I want to start not with my favourite part of this movie, but what is the make-or-break for most people thinking about watching it. This isn’t the sort of Adam Sandler movie that we’ve unfortunately grown accustomed to. As he’s proved on numerous occasions, Sandler can be a properly likable and enjoyable lead star when he tones down the idiocy and behaves like a normal human being, and no film shows that better than this.
Although the film starts off by telling us he’s a womaniser that’s afraid of commitment, what works so well is watching his character, Henry, fall in love with Lucy, played by Drew Barrymore. For almost the entire runtime, he’s a man overwhelmed by his love for this woman, and although it may seem difficult, he does absolutely everything he can for her, almost always in a completely selfless way.
And that passion really comes across well in Adam Sandler’s performance.

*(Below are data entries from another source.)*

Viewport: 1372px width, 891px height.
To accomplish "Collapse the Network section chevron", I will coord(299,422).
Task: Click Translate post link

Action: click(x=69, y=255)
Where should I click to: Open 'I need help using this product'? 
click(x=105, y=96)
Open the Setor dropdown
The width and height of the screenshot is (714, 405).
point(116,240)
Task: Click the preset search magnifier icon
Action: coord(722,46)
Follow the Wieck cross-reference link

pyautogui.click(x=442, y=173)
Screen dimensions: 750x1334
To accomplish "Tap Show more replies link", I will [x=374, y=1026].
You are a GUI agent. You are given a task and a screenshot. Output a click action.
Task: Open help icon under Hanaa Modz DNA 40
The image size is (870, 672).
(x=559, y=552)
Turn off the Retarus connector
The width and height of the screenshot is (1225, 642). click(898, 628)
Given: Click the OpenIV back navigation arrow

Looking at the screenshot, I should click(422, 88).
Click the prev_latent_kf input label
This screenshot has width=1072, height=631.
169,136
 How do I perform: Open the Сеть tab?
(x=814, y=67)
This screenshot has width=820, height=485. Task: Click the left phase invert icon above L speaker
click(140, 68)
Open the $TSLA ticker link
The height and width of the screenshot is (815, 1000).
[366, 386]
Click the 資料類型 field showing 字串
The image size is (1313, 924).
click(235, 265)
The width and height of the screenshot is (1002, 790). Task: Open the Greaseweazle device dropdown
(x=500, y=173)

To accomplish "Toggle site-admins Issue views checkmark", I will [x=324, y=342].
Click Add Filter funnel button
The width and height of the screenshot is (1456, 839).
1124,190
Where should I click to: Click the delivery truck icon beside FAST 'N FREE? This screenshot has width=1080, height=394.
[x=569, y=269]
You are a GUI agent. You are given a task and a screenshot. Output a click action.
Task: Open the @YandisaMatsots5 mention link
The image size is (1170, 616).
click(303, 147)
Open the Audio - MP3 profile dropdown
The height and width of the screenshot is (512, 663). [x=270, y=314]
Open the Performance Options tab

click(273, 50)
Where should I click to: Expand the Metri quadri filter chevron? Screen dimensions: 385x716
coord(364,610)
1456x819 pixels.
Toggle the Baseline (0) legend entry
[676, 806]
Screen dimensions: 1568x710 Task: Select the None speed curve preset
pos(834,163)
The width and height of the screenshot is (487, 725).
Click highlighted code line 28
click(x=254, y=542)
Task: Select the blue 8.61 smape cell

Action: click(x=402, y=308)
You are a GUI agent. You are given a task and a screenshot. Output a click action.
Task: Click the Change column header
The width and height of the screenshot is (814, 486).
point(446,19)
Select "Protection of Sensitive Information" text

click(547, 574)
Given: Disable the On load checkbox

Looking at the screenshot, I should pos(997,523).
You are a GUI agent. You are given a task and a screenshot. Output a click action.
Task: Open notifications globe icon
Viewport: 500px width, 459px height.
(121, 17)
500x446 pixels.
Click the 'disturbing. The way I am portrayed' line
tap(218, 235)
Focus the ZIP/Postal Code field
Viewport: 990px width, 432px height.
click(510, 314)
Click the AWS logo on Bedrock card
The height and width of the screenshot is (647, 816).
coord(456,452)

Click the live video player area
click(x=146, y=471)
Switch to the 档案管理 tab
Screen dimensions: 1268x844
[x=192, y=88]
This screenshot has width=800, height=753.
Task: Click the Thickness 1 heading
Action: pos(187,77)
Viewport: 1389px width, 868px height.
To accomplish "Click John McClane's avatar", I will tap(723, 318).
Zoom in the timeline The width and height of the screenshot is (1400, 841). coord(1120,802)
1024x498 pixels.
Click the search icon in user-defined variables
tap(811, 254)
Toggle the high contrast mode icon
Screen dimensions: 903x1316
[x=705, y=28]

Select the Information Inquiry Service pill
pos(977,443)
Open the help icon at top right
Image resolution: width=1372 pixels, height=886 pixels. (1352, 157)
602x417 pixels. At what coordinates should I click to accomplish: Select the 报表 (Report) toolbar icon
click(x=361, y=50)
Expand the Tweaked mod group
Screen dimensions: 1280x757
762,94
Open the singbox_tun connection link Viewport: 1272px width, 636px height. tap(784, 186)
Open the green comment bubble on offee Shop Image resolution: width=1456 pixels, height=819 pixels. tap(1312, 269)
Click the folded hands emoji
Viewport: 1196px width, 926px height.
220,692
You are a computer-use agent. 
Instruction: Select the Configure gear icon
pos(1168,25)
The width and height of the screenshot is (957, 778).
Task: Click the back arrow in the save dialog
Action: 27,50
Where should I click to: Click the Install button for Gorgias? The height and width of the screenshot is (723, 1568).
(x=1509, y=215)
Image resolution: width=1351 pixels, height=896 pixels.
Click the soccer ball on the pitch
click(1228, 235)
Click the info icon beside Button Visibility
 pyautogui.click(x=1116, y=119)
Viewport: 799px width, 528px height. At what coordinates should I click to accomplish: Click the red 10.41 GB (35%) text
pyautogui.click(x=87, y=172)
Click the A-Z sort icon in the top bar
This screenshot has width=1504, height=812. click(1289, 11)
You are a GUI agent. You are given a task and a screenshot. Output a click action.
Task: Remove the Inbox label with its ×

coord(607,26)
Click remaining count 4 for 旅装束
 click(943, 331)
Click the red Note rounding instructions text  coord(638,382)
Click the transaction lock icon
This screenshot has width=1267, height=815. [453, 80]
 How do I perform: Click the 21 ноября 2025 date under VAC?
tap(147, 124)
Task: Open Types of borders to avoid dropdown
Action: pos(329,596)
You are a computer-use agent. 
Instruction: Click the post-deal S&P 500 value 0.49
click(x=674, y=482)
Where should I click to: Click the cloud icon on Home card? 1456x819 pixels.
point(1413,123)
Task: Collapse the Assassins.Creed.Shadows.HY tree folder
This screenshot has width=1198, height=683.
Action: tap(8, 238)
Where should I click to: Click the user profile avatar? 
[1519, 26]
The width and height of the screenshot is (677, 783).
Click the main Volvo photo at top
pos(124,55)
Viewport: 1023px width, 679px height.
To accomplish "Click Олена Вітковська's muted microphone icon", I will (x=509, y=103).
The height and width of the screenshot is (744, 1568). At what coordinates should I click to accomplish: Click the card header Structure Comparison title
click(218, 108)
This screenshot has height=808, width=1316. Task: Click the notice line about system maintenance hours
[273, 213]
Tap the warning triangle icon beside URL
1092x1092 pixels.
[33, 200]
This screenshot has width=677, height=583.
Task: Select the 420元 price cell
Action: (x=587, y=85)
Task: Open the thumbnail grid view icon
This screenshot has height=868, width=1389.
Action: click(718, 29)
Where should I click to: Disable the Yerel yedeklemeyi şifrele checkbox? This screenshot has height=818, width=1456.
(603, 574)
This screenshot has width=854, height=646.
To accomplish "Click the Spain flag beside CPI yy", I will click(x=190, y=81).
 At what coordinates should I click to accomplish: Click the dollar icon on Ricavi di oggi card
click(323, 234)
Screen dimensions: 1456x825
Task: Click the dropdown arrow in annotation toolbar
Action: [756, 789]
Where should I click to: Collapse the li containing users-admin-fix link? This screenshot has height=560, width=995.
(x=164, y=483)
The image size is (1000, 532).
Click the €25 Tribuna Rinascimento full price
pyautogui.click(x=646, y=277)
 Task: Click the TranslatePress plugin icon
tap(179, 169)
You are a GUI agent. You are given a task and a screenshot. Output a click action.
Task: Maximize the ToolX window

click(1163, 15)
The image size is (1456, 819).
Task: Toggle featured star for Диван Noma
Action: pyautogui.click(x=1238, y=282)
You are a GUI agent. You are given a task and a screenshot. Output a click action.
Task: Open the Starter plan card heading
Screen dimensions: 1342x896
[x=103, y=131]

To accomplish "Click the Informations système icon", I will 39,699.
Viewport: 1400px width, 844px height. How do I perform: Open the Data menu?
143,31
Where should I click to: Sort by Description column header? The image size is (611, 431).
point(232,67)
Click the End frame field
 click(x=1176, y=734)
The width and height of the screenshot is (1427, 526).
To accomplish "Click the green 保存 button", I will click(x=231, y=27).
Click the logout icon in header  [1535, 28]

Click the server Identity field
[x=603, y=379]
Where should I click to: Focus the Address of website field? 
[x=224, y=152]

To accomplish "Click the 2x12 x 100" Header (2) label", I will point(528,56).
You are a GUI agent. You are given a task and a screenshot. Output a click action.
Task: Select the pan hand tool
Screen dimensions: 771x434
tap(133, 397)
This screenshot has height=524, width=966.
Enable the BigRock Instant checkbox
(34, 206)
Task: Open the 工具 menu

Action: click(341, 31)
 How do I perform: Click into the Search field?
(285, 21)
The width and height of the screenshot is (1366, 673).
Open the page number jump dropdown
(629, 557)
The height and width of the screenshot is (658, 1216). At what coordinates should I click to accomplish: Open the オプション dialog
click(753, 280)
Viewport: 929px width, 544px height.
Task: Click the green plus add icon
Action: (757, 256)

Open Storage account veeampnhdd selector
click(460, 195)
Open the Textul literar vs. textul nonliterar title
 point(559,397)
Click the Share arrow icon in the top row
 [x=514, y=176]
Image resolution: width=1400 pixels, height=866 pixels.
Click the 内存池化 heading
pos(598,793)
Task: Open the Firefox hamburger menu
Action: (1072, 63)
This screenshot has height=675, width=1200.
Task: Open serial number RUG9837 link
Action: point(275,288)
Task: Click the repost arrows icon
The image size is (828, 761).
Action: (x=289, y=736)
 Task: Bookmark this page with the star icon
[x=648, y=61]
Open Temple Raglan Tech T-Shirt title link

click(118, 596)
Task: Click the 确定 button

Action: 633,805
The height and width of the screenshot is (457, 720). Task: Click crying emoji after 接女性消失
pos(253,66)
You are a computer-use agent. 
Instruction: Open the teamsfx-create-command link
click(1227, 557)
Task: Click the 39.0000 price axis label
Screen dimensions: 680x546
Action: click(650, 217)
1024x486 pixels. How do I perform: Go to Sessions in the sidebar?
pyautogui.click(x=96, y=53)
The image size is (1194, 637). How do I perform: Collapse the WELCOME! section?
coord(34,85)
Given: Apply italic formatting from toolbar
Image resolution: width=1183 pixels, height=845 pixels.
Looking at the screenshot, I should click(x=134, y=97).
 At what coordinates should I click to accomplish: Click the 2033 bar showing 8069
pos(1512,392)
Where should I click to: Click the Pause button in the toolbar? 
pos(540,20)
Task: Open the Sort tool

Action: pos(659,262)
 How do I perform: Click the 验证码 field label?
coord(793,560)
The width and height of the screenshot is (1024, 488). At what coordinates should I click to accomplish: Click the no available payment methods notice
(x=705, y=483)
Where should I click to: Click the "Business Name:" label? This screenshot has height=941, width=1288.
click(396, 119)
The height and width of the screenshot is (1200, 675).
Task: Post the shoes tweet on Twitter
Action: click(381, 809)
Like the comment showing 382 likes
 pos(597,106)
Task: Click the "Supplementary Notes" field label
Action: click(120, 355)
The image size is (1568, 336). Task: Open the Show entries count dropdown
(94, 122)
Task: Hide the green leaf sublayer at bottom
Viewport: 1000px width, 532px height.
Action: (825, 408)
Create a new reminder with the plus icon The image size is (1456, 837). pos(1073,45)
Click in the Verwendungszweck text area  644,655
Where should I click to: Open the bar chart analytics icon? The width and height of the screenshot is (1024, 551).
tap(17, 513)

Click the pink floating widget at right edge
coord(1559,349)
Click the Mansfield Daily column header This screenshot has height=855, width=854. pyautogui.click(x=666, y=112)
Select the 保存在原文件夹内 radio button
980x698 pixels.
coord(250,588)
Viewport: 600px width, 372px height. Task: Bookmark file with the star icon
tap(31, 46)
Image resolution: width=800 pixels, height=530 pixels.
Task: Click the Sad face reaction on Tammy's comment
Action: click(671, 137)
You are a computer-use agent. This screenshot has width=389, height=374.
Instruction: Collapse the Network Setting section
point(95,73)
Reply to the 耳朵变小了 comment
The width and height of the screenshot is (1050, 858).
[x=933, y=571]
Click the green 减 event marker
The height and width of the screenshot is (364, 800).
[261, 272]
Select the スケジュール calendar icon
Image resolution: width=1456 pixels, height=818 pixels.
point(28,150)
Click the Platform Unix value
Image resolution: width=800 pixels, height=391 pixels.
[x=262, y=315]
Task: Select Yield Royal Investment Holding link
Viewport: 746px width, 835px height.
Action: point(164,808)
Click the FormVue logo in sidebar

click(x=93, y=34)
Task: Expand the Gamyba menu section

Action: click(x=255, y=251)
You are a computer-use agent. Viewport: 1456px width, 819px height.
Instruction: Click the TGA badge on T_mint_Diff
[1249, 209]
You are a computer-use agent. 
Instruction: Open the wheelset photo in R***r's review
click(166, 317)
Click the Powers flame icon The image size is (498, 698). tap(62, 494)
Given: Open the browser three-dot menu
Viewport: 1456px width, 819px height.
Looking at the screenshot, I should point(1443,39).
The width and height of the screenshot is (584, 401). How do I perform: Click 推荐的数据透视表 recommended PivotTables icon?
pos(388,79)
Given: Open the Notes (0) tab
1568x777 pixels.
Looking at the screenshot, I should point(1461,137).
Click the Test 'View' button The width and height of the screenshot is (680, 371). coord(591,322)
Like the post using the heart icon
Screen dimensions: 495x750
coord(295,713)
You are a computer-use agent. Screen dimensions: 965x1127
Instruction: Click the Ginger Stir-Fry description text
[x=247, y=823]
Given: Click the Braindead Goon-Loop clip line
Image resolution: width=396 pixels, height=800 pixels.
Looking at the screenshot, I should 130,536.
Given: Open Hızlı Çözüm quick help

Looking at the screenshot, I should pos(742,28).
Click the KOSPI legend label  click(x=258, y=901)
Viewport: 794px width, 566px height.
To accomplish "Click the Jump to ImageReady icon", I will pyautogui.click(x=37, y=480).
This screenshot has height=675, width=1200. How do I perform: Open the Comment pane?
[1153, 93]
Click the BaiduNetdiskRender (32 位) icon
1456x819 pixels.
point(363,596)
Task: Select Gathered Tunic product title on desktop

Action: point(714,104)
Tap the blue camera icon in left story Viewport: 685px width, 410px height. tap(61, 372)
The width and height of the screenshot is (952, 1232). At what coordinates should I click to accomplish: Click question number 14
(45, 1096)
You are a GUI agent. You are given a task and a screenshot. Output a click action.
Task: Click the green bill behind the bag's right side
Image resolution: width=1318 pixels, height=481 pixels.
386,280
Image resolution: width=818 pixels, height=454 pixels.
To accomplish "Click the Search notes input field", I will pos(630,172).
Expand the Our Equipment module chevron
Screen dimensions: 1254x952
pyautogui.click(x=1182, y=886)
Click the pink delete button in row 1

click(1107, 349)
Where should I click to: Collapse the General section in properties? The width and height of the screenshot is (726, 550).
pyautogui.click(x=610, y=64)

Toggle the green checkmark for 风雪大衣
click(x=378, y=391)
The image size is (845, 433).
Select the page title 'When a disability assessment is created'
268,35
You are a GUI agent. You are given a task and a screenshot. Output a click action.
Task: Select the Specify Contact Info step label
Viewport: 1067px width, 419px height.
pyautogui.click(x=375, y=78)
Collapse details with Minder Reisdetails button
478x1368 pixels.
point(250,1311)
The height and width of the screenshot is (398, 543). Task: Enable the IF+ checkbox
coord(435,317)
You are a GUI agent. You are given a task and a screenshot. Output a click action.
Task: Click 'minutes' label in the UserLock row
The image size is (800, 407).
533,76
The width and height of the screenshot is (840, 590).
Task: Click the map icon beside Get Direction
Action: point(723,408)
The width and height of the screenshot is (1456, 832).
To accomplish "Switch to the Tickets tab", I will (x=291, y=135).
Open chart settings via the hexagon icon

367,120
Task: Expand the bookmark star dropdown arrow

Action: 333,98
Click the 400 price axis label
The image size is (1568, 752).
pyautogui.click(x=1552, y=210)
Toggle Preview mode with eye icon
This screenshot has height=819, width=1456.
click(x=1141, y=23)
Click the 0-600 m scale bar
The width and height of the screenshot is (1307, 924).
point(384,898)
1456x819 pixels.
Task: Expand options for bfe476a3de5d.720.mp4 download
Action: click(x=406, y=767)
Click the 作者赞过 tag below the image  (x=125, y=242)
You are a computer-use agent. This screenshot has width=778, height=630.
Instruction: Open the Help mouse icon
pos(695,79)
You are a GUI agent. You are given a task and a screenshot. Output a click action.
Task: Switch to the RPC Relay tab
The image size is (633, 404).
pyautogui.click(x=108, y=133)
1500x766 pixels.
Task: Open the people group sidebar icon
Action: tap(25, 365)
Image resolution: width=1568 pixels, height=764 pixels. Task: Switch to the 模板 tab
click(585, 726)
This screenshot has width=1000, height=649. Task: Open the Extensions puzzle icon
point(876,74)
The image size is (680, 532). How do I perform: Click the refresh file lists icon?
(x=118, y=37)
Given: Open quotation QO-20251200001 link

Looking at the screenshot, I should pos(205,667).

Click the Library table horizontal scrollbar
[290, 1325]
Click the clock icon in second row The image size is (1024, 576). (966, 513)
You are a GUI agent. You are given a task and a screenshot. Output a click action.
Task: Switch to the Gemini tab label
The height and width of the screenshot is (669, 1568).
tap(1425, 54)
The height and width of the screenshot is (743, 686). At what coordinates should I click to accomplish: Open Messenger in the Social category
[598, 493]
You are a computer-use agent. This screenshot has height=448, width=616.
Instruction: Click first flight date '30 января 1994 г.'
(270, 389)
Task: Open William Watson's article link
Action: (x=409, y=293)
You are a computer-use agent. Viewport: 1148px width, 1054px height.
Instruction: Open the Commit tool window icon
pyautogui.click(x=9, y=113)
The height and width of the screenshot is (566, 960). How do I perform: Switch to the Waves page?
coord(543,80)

It’s immediately easy to love Lucy as much as Henry does, simply because Drew Barrymore’s performance is so lovely at every moment, but the fact that I felt so attached to Henry really surprised me. Sandler doesn’t just play a rom-com lead, but an intelligent, passionate and heartfelt character, and in real style, making this easily one of his best performances of all.
What I liked most about 50 First Dates, the story, comes hand in hand with those excellent performances. Save for the cheesy opening sequence and a rushed and initially preposterous introduction to how Lucy lives her life with short-term memory loss, the way the plot unfolds in this movie is absolutely brilliant.
Wonderfully upbeat and light-hearted early on, the deeper that we get into the complicated relationship between these two people as the story develops, the more dramatic it all becomes. Sure, there’s still the odd toilet joke (courtesy of Rob Schneider), but in general, the final fifty minutes or so of this film aren’t what you would expect at all.
Dodging so many rom-com clichés, the film ultimately becomes a very bittersweet tale about a man and a woman who do want to be together, but seemingly can’t find any way to do so. Sandler, Barrymore and supporting player Blake Clark all give performances that make this hugely effective, whilst director Peter Segal also brilliantly lowers the tone and pace of the film as we get into more dramatic territory, all making for an even more engrossing watch.
Overall, I was really surprised by this movie. Don’t let the rom-com labels or Adam Sandler put you off, because both of those, as well as a heap of other things, work really well in this movie. A funny, enjoyable watch at the beginning, it develops into something a lot more cathartic, but in fantastic style, and that’s why 50 First Dates gets a 7.9 from me.